(Stored items from a collection)
□ □ □ □ □

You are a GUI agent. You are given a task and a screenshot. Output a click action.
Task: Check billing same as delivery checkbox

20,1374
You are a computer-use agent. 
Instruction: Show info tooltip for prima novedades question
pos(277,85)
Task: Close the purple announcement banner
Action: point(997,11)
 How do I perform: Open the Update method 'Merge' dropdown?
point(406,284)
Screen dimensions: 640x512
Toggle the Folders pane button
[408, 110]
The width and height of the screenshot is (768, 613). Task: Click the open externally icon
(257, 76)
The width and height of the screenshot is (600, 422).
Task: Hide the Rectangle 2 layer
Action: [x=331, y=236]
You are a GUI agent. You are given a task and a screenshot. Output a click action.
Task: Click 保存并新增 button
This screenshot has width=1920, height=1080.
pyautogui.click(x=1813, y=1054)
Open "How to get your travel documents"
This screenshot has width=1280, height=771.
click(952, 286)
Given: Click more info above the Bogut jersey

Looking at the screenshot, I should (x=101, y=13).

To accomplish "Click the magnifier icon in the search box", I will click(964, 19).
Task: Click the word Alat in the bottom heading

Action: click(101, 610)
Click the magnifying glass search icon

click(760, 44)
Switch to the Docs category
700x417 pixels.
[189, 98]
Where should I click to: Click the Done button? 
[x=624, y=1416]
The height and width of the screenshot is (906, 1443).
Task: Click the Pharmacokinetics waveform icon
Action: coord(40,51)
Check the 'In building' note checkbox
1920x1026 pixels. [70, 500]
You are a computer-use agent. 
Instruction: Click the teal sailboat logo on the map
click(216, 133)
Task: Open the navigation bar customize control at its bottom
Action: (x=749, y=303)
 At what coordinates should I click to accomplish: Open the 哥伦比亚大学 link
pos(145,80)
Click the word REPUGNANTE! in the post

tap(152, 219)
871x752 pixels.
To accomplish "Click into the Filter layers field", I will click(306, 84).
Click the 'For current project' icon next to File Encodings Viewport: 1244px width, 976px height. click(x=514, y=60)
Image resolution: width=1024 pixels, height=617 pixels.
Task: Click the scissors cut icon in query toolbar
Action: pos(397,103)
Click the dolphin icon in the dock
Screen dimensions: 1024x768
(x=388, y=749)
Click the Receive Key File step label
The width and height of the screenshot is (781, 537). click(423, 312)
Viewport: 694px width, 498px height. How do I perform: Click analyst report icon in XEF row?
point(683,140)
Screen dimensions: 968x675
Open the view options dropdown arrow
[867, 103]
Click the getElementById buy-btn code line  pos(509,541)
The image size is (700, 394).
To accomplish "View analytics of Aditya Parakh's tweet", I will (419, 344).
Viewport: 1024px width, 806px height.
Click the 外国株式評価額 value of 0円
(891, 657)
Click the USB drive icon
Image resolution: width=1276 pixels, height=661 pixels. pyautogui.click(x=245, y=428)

□ □ □ □ □

= WHAT TO PRODUCE =
Search the entries for the string "will" and collect each line that has it.

= SOLUTION =
To accomplish "Click the magnifier icon in the search box", I will click(964, 19).
To accomplish "Click into the Filter layers field", I will click(306, 84).
To accomplish "View analytics of Aditya Parakh's tweet", I will (419, 344).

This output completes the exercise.